Protect a Minor’s Identity
Children are attractive targets for identity thieves because the fraud can go undetected for years — nobody checks a seven-year-old’s credit report. A parent or legal guardian can place a credit freeze on a minor’s file at each of the three bureaus. The process requires mailing documentation since minors can’t use the online portals. You’ll typically need to provide proof of your own identity, proof of your relationship to the child, and proof of the child’s identity such as a birth certificate and Social Security card. Each bureau has its own form and mailing address for minor freezes.4Federal Trade Commission. Credit Freezes and Fraud Alerts
If the bureau doesn’t already have a file on the child (most won’t), they’ll create one solely for the purpose of freezing it. Check your child’s credit at all three bureaus before they turn 16 so you have time to resolve any fraud before they apply for student loans, a first apartment, or a job that runs a credit check.
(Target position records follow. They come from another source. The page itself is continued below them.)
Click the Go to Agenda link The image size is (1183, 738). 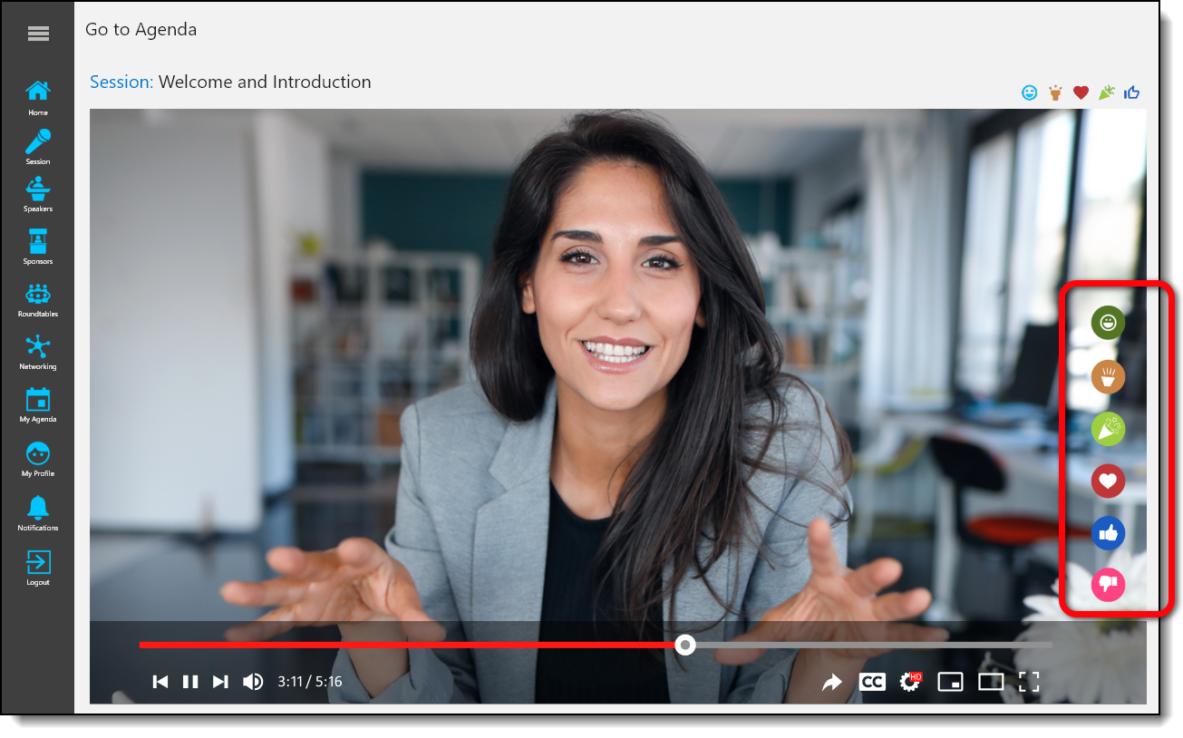pos(141,29)
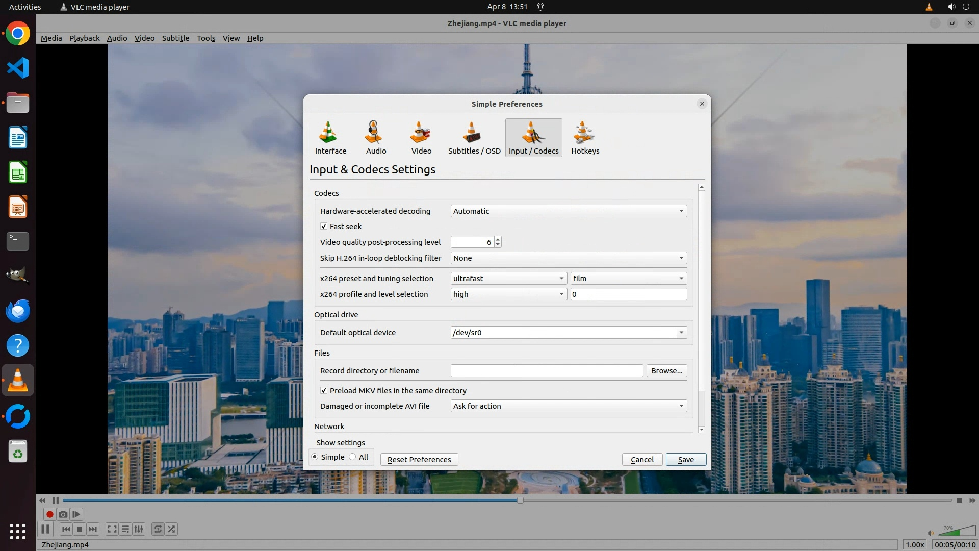This screenshot has width=979, height=551.
Task: Expand Damaged or incomplete AVI file dropdown
Action: pyautogui.click(x=568, y=406)
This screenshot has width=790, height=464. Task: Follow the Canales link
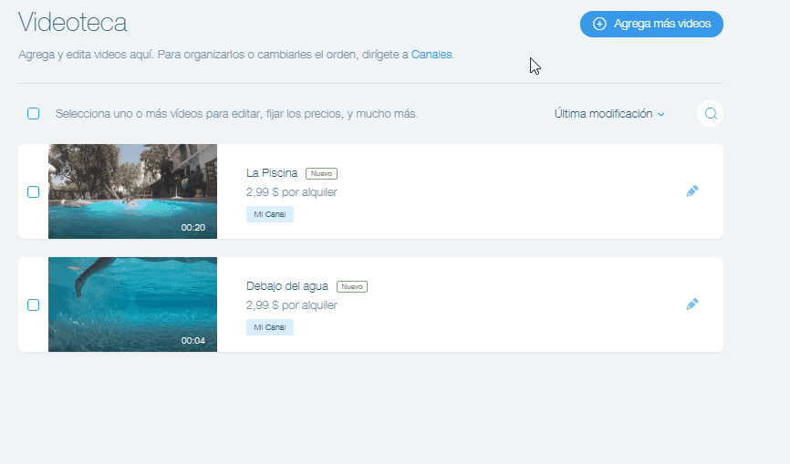click(x=431, y=55)
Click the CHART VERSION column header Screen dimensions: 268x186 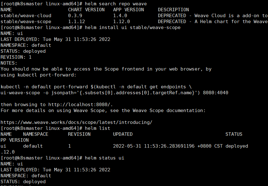[x=86, y=10]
What to Do If Your Identity Is Stolen
If you discover fraud despite your preventive measures, speed matters. The order of operations here is designed to trigger your federal protections as quickly as possible.
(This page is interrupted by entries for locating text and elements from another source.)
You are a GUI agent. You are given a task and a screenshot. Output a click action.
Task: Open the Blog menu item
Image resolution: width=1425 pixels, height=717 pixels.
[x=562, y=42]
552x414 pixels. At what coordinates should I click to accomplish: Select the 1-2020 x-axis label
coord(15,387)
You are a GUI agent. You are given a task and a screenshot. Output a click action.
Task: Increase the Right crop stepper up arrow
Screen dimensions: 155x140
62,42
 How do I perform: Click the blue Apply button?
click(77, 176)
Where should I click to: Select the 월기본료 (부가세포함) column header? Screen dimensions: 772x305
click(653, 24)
File an Identity Theft Report
Start at IdentityTheft.gov, the FTC’s dedicated recovery portal. Filing a report there generates an official Identity Theft Report and a personalized recovery plan. That report isn’t just paperwork — it’s a legal document that unlocks specific rights. Credit bureaus must honor your request to block fraudulent information from your credit report when you provide it, and businesses can’t continue trying to collect debts tied to the blocked accounts.16Federal Trade Commission. Identity Theft: A Recovery Plan Without that report, disputing fraudulent information is a slower process with no guarantee the bureaus will remove it.
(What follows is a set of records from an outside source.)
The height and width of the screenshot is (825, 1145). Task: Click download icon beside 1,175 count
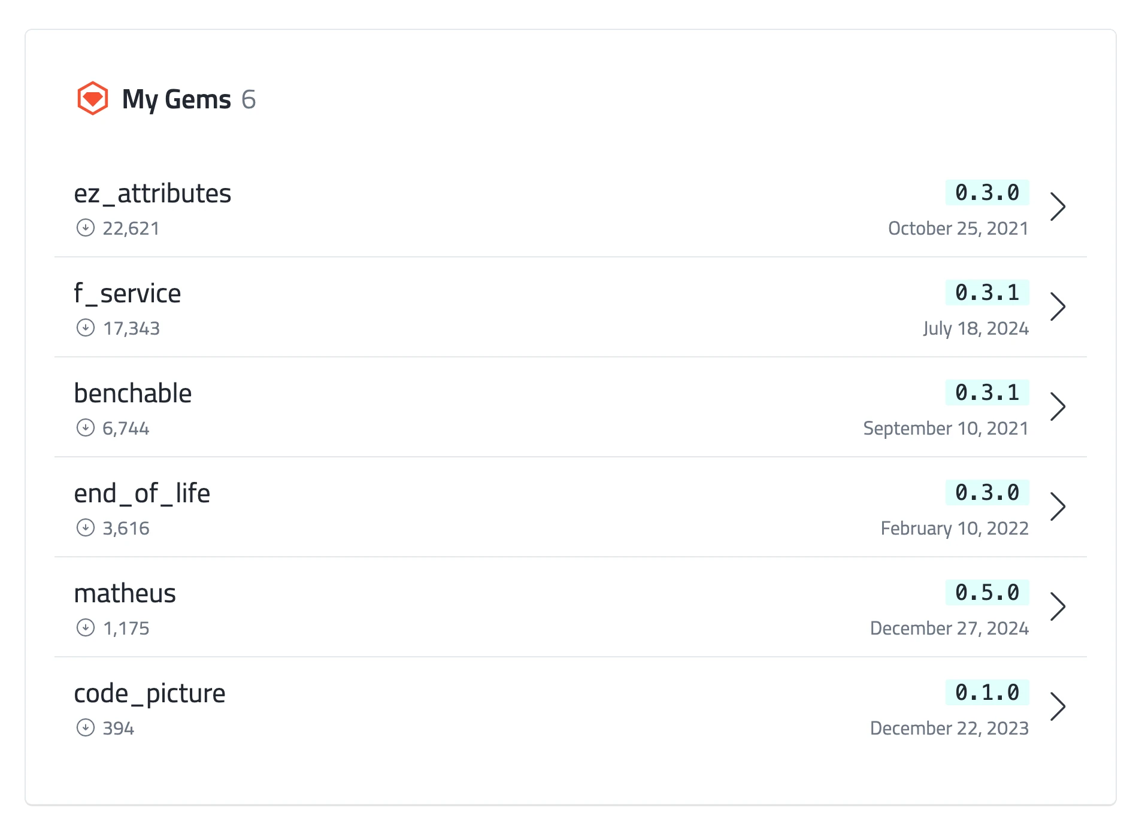[86, 628]
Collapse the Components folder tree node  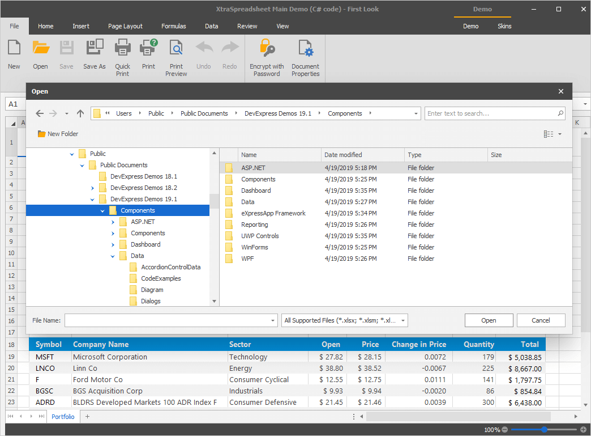pyautogui.click(x=102, y=210)
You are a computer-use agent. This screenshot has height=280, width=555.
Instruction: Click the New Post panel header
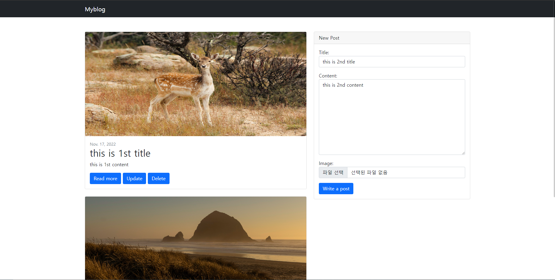tap(329, 38)
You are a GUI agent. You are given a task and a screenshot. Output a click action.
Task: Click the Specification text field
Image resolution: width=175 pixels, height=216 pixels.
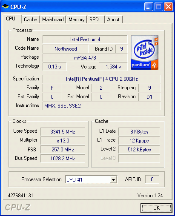(x=102, y=79)
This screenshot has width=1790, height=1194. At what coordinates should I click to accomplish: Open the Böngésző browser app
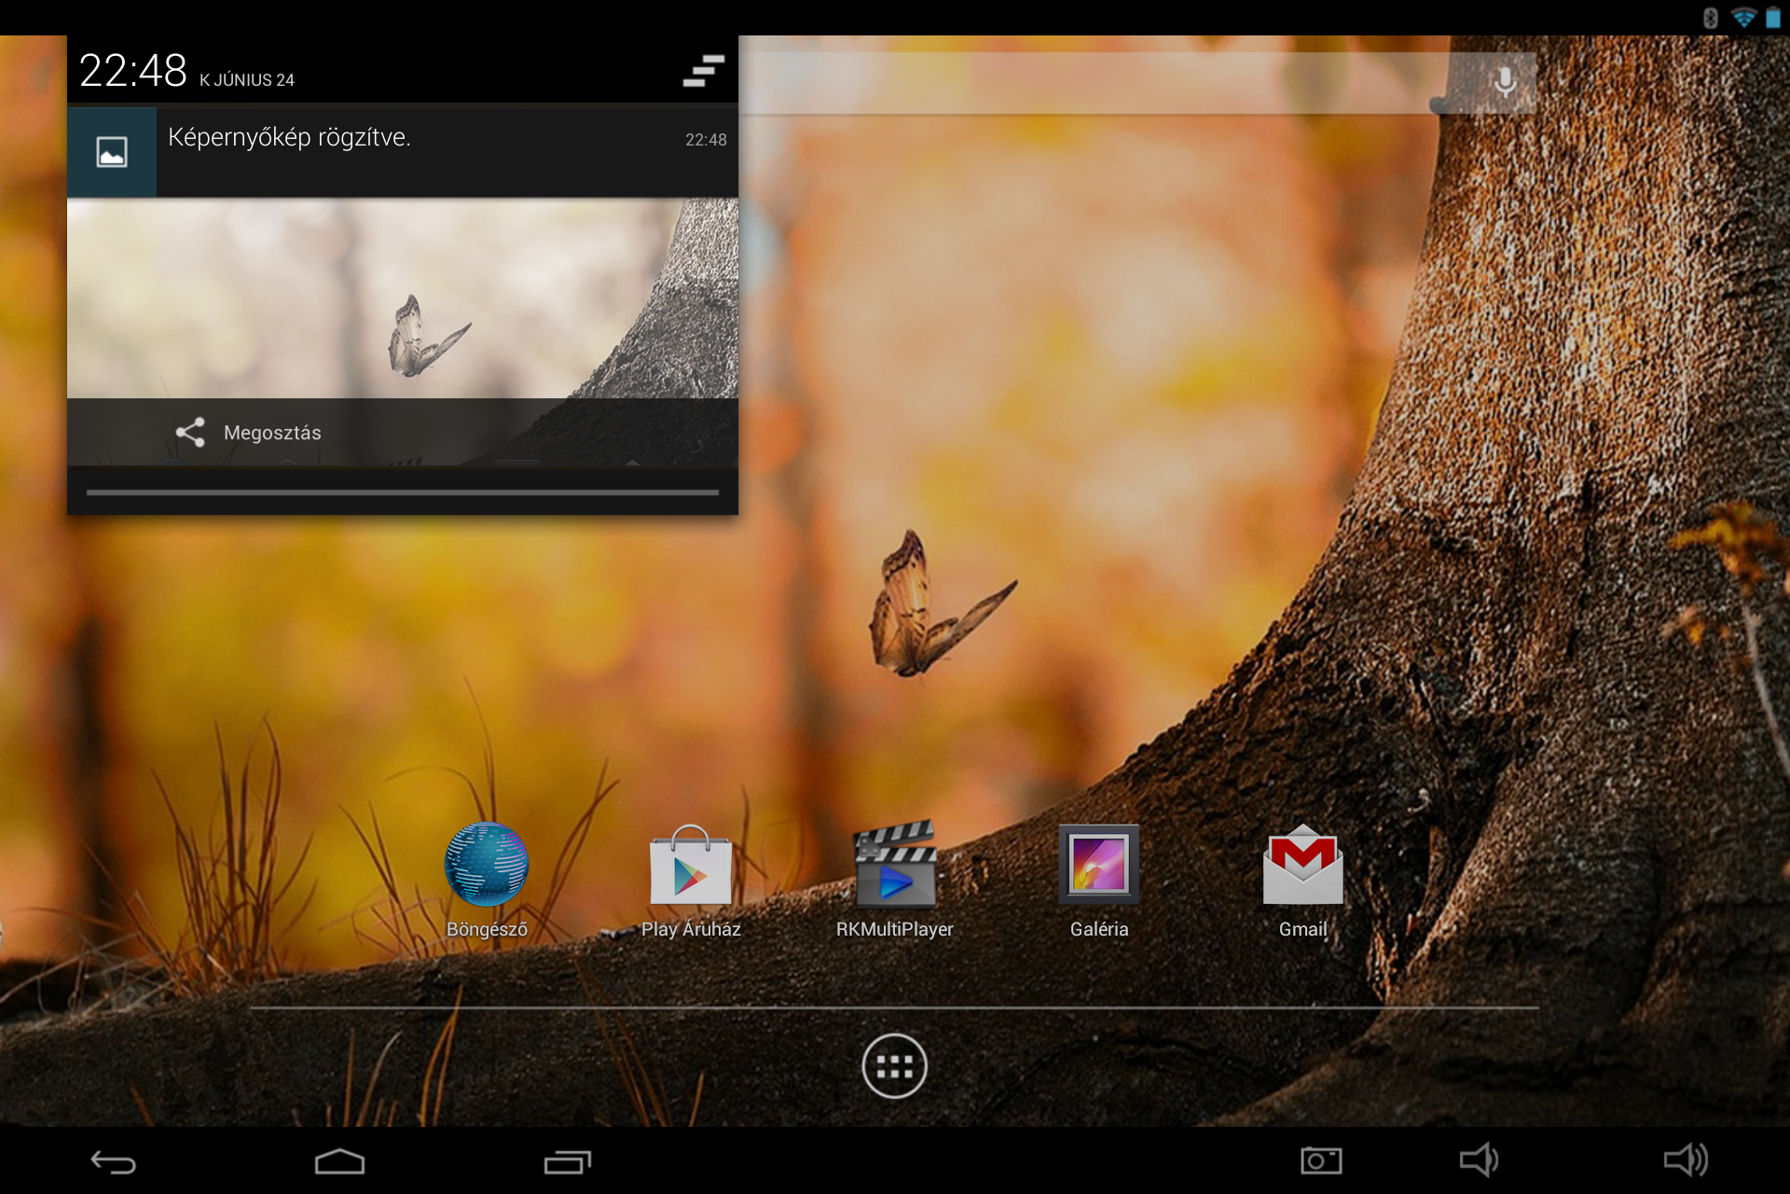coord(487,866)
You should also file a report with your local police department. The FTC report is useful for exercising your federal rights, but it doesn’t trigger a criminal investigation. Some creditors and insurers still require a police report before they’ll close fraudulent accounts or reverse charges.
Contact Your Financial Institutions
Call every bank, credit card issuer, and financial institution where fraud occurred. Have them freeze or close compromised accounts and issue new account numbers. Remember the liability deadlines discussed above — for debit cards especially, reporting within two business days is the difference between $50 in losses and potentially unlimited liability.12Office of the Law Revision Counsel. 15 U.S. Code 1693g – Consumer Liability
Place a Fraud Alert or Freeze
If you haven’t already frozen your credit, do it now at all three bureaus. If a freeze isn’t practical for your situation, place an initial fraud alert by contacting just one bureau, which will notify the other two.4Federal Trade Commission. Credit Freezes and Fraud Alerts If you’ve filed an identity theft report, you qualify for an extended fraud alert lasting seven years, which provides stronger protections including removal from pre-approved credit offers.5Office of the Law Revision Counsel. 15 U.S. Code 1681c-1 – Identity Theft Prevention; Fraud Alerts and Active Duty Alerts
Request Fraudulent Information Be Blocked
Under the Fair Credit Reporting Act, you can ask each credit bureau to block any information in your file that resulted from identity theft. To do this, you’ll need to identify the specific fraudulent accounts, provide proof of your identity, and include a copy of your identity theft report. Once the block is in place, creditors with notice of it are prohibited from selling or placing the associated debt for collection. This is one of the strongest tools available to victims, but it requires having that FTC identity theft report in hand.